To determine whether the endosteal niche affected mobilization by G-CSF we measured mobilization in hBM-on-a-chip with OBs (a vascularized endosteal niche model) and without OBs (a perivascular niche model). Similar to the previous, dosing experiment (Fig. 5A), with an endosteal niche present (+OB) devices treated with 10 ng/mL G-CSF had increased HSPC track length from approximately 2-14 hours post-treatment when compared to the untreated +OB control (Fig. 5Bii). Without an endosteal niche, there was no trend in increased track length or displacement when compared to the untreated −OB control (Fig. 5i).
Radiation of CD34+ HSPCs in hBM-on-a-chip
To investigate the effect of ionizing radiation on the BM microenvironment in hBM-on-a-chip, after 5 days of vasculogenesis, devices containing OBs, MSCs, and ECs were exposed to 0 Gy, 2.5 Gy, 5 Gy, or 10 Gy X-ray irradiation. Device supernatant was collected at 0 hours (pre-treatment) and 24 hours radiation exposure. To measure cytotoxicity because of radiation, the change in lactate dehydrogenase (LDH) activity of the supernatant after irradiation was measured (Fig. S6C). Although we did not measure a significant increase in LDH activity, the LDH activity in devices exposed to 5 Gy and 10 Gy X-ray radiation marginally increased after exposure, while the activity in devices exposed to 0 Gy and 2.5 Gy radiation slightly decreased during the same period.
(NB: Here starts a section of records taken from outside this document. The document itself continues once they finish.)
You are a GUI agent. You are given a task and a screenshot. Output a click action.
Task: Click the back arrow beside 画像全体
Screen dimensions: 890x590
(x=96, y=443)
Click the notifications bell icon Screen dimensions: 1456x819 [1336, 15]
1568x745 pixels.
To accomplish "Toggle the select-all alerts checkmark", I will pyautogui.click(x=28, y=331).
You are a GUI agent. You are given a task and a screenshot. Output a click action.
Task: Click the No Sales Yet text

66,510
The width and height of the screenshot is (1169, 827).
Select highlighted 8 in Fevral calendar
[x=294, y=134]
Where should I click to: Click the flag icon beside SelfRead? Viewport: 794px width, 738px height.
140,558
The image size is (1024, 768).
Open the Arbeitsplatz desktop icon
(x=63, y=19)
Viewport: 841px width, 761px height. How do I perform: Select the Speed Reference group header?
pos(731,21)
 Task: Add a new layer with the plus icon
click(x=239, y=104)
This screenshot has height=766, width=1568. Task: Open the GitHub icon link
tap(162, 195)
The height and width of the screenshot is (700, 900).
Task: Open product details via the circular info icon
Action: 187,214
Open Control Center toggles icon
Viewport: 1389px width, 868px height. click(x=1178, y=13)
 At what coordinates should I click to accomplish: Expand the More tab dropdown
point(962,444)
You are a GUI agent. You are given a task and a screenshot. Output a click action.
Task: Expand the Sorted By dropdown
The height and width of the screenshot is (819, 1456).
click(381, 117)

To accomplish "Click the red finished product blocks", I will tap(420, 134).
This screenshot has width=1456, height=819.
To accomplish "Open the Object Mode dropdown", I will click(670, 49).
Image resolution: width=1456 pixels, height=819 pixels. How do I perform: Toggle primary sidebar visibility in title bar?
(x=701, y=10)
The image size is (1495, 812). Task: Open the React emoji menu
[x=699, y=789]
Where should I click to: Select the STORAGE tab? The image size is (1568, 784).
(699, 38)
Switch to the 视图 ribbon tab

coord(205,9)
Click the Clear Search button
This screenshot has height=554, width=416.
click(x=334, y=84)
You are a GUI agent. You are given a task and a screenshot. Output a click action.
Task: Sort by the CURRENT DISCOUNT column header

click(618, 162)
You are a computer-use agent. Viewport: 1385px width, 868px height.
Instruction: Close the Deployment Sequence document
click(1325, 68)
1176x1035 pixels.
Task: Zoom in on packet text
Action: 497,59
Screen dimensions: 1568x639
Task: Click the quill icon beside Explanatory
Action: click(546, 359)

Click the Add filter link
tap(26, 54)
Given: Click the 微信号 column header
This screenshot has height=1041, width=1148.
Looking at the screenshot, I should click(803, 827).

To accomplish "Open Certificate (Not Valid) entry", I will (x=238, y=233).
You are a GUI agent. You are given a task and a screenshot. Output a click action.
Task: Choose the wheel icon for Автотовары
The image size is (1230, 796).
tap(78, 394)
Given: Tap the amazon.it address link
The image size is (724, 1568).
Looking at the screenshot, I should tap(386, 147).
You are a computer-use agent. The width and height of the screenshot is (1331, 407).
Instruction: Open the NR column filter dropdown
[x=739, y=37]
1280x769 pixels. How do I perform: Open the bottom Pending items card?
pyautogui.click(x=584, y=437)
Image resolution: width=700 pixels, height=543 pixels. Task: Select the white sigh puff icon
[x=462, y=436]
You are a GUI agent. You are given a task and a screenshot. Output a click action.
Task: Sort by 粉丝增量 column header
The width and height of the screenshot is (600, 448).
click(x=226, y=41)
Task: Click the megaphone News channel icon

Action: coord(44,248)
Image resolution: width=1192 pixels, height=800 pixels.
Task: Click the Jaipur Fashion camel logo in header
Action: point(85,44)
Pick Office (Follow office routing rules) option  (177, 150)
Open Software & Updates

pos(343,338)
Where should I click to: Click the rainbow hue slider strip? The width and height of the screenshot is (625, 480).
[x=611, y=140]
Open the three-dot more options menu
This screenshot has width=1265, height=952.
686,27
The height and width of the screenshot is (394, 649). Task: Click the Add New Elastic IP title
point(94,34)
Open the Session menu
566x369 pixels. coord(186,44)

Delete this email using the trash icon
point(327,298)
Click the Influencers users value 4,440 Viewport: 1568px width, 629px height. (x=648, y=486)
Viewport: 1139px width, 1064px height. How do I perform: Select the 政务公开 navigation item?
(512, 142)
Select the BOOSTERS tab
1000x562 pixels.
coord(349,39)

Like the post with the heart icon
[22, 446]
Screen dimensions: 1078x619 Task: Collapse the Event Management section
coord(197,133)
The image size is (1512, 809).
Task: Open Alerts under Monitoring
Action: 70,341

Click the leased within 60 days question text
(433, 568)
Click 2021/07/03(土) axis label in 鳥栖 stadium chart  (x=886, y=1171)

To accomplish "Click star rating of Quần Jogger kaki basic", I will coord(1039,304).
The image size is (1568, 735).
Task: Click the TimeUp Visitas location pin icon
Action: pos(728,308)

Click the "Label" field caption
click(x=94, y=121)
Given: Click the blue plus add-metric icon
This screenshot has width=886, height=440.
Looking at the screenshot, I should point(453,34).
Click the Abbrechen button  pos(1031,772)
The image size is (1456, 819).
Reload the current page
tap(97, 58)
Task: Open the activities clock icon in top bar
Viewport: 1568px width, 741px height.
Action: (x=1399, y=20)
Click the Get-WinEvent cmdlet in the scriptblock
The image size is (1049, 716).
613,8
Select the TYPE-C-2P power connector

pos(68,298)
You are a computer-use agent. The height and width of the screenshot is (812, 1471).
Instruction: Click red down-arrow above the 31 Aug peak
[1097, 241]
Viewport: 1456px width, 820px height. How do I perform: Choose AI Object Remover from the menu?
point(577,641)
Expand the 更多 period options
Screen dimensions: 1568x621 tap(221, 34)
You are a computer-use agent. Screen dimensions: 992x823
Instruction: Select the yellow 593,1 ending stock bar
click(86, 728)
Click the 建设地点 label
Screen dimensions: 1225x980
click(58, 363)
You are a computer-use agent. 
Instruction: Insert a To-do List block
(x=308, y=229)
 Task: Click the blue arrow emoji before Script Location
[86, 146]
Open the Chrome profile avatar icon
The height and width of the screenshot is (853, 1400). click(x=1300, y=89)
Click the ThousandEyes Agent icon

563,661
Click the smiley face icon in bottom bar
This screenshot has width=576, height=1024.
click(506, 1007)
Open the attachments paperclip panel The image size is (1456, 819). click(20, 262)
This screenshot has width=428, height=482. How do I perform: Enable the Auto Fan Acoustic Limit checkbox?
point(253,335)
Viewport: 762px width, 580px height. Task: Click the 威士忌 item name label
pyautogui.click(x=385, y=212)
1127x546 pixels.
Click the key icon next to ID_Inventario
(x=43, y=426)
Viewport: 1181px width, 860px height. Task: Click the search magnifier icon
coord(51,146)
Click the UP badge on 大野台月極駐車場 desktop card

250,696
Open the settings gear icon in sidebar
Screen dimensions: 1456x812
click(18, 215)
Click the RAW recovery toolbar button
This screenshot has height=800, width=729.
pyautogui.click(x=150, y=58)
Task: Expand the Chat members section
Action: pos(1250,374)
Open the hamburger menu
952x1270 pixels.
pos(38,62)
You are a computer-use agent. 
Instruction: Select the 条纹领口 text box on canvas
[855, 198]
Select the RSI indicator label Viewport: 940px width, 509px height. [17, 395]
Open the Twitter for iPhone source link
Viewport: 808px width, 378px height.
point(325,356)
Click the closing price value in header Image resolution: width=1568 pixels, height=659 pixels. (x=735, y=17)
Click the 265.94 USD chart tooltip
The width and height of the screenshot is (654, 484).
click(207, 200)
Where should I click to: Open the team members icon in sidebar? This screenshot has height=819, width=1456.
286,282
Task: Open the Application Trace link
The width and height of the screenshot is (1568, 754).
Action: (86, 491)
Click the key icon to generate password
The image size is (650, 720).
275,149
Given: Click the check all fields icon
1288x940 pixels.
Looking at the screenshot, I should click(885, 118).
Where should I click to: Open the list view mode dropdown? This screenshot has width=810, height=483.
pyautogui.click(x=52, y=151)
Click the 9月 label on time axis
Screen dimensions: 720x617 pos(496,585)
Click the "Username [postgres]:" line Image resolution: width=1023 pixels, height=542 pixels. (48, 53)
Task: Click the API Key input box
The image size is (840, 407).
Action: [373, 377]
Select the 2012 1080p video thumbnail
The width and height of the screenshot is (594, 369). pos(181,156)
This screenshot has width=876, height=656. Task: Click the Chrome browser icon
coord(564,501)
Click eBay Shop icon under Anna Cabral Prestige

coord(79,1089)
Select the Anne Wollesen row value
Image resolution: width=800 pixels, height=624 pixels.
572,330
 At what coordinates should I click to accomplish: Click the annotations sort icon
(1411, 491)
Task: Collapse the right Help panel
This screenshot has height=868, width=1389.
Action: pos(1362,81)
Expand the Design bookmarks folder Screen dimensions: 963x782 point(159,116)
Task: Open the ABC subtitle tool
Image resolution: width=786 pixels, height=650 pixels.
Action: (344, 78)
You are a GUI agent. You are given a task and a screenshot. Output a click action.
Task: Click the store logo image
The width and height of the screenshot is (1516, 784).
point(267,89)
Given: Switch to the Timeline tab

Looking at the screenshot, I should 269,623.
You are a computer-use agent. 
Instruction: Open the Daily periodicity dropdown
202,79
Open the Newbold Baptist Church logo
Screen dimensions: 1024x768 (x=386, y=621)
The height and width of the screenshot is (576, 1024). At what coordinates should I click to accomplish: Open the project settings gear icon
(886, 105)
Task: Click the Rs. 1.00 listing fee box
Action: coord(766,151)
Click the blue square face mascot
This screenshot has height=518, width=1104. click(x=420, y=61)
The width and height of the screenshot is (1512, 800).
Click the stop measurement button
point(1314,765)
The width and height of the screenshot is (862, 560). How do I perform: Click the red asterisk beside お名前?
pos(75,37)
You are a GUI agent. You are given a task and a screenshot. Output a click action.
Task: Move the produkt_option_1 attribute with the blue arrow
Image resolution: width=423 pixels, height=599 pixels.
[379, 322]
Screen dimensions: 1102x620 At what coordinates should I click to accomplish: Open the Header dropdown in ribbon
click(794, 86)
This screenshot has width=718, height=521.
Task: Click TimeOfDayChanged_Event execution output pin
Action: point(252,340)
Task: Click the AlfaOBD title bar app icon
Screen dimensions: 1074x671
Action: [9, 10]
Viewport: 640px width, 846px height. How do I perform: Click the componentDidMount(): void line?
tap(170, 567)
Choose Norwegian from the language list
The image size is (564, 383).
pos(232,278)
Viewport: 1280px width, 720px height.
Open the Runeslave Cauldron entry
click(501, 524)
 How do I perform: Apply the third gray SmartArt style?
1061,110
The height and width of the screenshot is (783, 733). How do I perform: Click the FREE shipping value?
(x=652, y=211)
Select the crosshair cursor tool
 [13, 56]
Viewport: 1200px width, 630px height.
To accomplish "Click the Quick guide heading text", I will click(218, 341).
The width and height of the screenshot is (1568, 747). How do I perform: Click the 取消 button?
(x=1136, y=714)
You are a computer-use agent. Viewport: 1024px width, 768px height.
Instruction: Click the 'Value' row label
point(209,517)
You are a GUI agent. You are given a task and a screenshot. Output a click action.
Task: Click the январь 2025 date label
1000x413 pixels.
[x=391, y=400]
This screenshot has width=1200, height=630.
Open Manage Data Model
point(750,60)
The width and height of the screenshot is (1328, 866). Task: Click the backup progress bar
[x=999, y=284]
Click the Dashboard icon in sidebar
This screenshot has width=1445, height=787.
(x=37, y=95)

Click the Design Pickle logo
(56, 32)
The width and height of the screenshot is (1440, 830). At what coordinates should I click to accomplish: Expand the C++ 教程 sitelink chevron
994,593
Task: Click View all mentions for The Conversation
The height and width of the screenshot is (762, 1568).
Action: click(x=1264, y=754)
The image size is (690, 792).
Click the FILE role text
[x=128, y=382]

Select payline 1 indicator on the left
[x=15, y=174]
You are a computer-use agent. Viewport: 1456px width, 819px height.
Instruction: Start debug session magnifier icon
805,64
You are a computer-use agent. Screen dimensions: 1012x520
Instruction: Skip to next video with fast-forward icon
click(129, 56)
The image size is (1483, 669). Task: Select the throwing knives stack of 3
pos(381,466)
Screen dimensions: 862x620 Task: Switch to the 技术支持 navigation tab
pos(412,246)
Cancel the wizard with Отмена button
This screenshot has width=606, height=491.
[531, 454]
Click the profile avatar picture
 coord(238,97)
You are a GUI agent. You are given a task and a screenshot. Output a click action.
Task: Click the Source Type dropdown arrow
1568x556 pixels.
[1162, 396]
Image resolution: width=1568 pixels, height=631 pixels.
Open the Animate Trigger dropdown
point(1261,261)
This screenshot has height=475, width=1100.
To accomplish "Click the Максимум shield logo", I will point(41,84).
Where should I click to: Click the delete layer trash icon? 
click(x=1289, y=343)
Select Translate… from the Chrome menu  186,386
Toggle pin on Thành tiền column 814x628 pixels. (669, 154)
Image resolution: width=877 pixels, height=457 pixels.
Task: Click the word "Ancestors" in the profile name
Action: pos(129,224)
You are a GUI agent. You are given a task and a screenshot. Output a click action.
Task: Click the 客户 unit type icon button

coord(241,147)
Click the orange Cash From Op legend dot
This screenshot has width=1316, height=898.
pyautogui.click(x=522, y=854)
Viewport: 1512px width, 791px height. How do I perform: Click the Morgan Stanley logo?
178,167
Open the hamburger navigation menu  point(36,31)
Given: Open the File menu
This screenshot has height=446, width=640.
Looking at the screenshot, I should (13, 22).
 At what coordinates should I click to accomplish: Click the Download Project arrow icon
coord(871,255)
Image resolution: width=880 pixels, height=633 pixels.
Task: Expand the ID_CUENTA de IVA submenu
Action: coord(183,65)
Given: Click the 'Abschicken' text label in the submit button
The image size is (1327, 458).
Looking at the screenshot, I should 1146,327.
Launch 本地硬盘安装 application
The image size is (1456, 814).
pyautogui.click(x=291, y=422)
The change in cytokine secretion because of X-ray exposure was also measured. IL-6, IL-7, IL-11, M-CSF, and SCF were detected, however CXCL12, IL-3, IL-15, IL-34, GM-CSF, FLT3L, and LIF were not above the detection limit of the assay. While there was no significant difference between the groups, it is worth noting that there was a decrease in secretion of IL-6, IL-7, IL-11, M-CSF, and SCF for all irradiated groups (Fig. S6D).
We sought to determine whether the presence of the endosteal niche was ameliorating the effects of radiation for HSPCs. hBM-on-a-chip with (EC+MSC+OB+HSPC) and without (EC+MSC+HSPC) the endosteal niche, were exposed to 5 Gy X-ray radiation and again apoptosis was measured 24 hours after exposure via a TUNEL assay (Fig. 6). Similarly, high backgrounds of apoptotic HSPCs were observed, 17.5 ± 0.1% of HSPCs in untreated −OB samples and 16.3 ± 2.8% of HSPCs in untreated +OB samples staining positive for TUNEL (Fig. 6B). While there was not a statistically significant difference between any of the groups, we observed a moderate increase in TUNEL+ HSPCs in +OB devices exposed to 5 Gy radiation (17.7 ± 2.0%). There was a larger increase in TUNEL+ HSPCs when exposed to 5 Gy radiation without the endosteal niche (-OB) present, with 22.6 ± 1.9% of HSPCs apoptotic.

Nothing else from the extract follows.